Ci sono quattro molecole attualmente sottoposte a studi clinici (fase 2 e 3*) negli Stati Uniti, anche per il trattamento dell'anemia nei pazienti con insufficienza renale cronica.
- Roxadustat (FG-4592), di FibroGen, Astellas, e AstraZeneca
- Vadadustat (AKB-6548), di Akebia
- Daprodustat (GSK-1278863), di GlaxoSmithKline
- Molidustat (BAY 85-3934), di Bayer Healthcare
(*) STUDI FASE 3
Nella fase 3 l’obiettivo è confermare, su larga scala, le informazioni ottenute negli studi di fase 2 su sicurezza, efficacia e dosaggio del farmaco e valutarne il rapporto rischio/beneficio attraverso monitoraggio di manifestazione, frequenza e gravità degli effetti indesiderati.
Sono inoltre prese in considerazione possibili interazioni con altri farmaci, le condizioni di somministrazione e le condizioni fisiologiche o cliniche. Uno studio finale peculiare riguarda la qualità della vita dei pazienti con il nuovo trattamento e i costi sanitari e sociali della malattia.
Al termine dello studio di fase 3 sono raccolti tutti i dati derivati dalle valutazioni precliniche e cliniche in un dossier che viene sottoposto all’autorità competente per ottenere la registrazione e l’autorizzazione alla commercializzazione del nuovo farmaco. Le autorità competenti sono la Food and Drug Administration (FDA) per gli Stati Uniti, l’ European Medicines Agency (EMA) per l’Unione Europea e l’ Agenzia Italiana del Farmaco (AIFA) per l’Italia.
Normalmente si ricercano almeno due trials in fase III con successo, a dimostrare l’efficacia e la sicurezza del farmaco, per ottenere l’approvazione dalle agenzie regolatrici preposte.
Da statistica si ricava che il 70%-90% dei farmaci che entrano nella sperimentazione di fase 3 sono ritenuti possibili candidati alla richiesta di autorizzazione all’immissione in commercio.
Gli studi di fase 3 possono essere distinti in:
- Studi di fase 3a, studi eseguiti prima della presentazione alle autorità competenti del dossier per la autorizzazione alla immissione in commercio;
- Studi di fase 3b, studi eseguiti dalla presentazione del dossier al conseguimento dell’autorizzazione.

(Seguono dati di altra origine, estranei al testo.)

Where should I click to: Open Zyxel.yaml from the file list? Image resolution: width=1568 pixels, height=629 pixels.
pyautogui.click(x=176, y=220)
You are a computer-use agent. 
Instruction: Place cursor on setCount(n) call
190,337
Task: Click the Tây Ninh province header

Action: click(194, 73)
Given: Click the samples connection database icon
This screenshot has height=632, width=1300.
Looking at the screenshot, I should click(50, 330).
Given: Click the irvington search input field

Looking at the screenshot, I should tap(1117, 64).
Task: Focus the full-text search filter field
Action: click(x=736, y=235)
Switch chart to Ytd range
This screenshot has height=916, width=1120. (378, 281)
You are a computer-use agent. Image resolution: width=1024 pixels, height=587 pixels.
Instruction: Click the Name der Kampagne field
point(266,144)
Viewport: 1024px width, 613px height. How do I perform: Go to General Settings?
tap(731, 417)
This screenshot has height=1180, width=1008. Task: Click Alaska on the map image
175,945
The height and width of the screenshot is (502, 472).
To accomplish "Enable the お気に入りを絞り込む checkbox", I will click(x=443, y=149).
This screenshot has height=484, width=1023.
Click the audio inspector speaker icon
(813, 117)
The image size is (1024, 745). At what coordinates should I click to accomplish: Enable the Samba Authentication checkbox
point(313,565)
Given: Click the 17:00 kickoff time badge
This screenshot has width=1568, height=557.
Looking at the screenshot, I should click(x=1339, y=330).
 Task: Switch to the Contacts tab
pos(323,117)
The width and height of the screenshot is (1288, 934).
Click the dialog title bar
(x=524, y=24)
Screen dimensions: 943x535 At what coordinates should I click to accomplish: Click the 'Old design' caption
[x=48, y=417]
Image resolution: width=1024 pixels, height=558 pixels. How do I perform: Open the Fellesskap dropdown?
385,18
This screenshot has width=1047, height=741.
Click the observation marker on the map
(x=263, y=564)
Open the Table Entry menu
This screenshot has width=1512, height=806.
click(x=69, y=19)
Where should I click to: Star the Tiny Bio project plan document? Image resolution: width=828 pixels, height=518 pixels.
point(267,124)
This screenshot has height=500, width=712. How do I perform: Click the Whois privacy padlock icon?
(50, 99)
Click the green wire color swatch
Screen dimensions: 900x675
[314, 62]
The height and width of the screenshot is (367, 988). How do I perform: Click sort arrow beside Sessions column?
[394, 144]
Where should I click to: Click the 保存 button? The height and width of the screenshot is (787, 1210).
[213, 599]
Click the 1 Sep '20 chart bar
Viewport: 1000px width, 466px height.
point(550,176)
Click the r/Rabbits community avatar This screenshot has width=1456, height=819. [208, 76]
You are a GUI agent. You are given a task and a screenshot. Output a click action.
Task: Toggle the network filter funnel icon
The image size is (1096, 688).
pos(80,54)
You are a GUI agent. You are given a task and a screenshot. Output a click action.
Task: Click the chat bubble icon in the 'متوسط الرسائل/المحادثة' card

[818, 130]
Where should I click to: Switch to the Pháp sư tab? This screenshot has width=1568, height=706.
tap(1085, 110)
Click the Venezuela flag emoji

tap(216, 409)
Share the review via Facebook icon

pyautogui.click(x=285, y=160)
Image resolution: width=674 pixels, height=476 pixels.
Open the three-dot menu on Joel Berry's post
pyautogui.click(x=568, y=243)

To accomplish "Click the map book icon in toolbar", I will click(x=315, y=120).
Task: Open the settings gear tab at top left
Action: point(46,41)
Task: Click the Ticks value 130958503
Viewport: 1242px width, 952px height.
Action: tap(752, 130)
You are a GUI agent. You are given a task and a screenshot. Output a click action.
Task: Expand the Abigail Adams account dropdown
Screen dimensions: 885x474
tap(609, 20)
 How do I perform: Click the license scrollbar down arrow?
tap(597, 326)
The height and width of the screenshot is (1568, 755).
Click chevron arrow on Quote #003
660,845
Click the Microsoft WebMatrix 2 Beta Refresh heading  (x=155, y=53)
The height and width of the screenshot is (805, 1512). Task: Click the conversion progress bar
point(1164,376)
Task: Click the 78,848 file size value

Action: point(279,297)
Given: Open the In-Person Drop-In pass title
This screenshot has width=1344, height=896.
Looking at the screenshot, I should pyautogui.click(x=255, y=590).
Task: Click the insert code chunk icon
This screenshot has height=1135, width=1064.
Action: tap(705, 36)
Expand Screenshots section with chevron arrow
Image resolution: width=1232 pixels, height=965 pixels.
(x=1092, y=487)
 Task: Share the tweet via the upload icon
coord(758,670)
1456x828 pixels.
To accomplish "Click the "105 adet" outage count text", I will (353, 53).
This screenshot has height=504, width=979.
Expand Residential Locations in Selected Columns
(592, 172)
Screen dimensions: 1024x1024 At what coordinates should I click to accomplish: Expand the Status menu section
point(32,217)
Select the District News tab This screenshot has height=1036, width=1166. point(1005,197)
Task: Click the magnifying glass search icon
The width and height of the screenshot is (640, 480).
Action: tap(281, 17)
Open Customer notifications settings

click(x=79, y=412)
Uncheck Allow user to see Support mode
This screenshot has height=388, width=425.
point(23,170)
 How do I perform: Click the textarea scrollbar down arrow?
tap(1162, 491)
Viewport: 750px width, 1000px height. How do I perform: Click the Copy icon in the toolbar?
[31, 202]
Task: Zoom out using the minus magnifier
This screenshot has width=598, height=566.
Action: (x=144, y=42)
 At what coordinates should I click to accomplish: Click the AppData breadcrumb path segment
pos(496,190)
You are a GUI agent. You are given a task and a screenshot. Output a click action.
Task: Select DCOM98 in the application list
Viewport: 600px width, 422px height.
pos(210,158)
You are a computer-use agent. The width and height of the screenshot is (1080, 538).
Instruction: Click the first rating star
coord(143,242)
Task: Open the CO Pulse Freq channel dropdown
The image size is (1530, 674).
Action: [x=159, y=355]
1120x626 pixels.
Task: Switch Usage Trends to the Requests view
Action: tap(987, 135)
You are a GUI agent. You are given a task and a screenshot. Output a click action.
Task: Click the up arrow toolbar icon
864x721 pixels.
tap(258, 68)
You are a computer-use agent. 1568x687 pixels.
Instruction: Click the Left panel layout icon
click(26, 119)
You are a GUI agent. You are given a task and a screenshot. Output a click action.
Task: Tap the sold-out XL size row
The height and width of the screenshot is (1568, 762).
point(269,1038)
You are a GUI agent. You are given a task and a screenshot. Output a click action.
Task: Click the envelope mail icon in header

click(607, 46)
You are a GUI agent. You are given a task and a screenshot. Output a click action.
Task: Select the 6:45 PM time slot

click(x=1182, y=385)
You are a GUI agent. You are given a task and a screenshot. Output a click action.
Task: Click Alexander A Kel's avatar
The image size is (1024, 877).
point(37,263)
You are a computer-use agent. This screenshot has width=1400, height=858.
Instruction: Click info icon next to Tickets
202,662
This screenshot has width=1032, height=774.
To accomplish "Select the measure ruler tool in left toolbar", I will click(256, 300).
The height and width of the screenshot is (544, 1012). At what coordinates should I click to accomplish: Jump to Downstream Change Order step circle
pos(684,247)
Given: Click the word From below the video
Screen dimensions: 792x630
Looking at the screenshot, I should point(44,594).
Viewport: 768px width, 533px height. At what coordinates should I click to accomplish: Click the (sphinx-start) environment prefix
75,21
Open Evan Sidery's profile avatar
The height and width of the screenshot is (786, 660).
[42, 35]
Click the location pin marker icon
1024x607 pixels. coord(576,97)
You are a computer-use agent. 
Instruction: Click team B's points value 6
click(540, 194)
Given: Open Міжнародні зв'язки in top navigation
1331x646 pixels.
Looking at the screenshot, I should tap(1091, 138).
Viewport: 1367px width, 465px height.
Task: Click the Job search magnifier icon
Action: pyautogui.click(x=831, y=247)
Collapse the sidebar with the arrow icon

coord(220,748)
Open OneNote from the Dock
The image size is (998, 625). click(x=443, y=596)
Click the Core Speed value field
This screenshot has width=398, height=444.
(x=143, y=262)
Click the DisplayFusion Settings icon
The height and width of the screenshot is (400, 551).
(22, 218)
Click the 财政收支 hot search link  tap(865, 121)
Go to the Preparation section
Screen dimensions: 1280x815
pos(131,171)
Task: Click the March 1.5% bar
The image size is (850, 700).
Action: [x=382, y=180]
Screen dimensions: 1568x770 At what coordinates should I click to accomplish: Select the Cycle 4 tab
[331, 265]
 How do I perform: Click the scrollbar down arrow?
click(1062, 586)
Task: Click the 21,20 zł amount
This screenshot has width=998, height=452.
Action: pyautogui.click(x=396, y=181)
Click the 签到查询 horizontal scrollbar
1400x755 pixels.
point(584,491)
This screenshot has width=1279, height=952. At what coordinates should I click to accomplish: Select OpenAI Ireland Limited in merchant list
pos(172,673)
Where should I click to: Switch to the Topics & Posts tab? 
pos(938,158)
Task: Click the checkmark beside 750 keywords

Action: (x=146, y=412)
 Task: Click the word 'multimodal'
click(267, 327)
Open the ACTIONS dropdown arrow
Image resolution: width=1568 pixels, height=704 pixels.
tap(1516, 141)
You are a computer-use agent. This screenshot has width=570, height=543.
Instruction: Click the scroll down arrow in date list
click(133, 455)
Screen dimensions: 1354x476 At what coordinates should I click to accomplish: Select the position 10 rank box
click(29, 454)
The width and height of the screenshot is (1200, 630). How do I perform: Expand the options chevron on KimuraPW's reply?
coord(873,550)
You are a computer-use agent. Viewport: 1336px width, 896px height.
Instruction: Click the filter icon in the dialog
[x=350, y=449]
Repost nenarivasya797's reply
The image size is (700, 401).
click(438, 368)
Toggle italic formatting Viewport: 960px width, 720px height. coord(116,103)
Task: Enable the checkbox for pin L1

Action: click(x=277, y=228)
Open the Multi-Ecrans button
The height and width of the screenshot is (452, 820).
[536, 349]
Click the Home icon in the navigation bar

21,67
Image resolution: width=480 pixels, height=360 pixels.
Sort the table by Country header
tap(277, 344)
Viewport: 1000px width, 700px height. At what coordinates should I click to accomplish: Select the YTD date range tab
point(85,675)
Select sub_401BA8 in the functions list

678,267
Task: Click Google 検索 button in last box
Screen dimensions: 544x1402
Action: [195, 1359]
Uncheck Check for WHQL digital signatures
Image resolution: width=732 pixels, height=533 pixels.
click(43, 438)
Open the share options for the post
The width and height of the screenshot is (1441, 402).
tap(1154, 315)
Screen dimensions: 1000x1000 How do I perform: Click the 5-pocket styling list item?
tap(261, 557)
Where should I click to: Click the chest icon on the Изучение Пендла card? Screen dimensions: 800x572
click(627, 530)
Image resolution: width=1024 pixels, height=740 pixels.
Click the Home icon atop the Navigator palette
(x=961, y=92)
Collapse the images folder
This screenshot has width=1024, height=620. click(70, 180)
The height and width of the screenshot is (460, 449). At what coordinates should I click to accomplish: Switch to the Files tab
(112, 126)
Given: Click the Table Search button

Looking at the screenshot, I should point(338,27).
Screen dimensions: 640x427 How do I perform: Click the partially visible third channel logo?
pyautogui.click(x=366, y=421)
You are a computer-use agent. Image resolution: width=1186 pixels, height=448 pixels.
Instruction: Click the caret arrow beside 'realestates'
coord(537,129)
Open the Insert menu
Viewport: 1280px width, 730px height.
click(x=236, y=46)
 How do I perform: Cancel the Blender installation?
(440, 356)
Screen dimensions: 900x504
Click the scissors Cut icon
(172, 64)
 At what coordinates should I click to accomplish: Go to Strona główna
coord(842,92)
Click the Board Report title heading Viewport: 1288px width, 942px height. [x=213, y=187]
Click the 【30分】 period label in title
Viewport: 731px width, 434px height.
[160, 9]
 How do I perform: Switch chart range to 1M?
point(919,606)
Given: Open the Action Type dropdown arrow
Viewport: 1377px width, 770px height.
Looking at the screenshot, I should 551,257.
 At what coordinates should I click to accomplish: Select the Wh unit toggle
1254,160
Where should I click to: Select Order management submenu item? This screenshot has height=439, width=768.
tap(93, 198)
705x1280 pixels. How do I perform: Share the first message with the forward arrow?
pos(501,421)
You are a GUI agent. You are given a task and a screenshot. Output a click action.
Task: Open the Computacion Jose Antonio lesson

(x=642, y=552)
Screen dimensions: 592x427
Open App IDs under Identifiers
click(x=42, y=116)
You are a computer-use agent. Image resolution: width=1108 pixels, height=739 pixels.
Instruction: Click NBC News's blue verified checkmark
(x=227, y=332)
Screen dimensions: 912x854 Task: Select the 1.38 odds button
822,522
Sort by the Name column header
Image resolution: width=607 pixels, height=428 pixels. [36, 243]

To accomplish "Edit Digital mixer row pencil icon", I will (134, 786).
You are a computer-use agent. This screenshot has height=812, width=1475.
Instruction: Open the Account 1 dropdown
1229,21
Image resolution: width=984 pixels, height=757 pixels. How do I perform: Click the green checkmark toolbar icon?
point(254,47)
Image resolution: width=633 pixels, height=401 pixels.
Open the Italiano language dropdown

- Sono trial multicentrici randomizzati e controllati. Ai pazienti viene casualmente assegnato il nuovo principio attivo, il farmaco standard o il placebo; sono studi in singolo cieco o in doppio cieco;
- Sono effettuati su un grande gruppo di pazienti, 300 – ˃3000;
- Sono caratterizzati da periodo di monitoraggio che dura da 3-5 anni. La durata della somministrazione del farmaco è invece variabile a seconda degli obiettivi della sperimentazione, di media dura un paio di mesi;
- Sono i più costosi, duraturi e difficili per quanto concerne progettazione e decorso.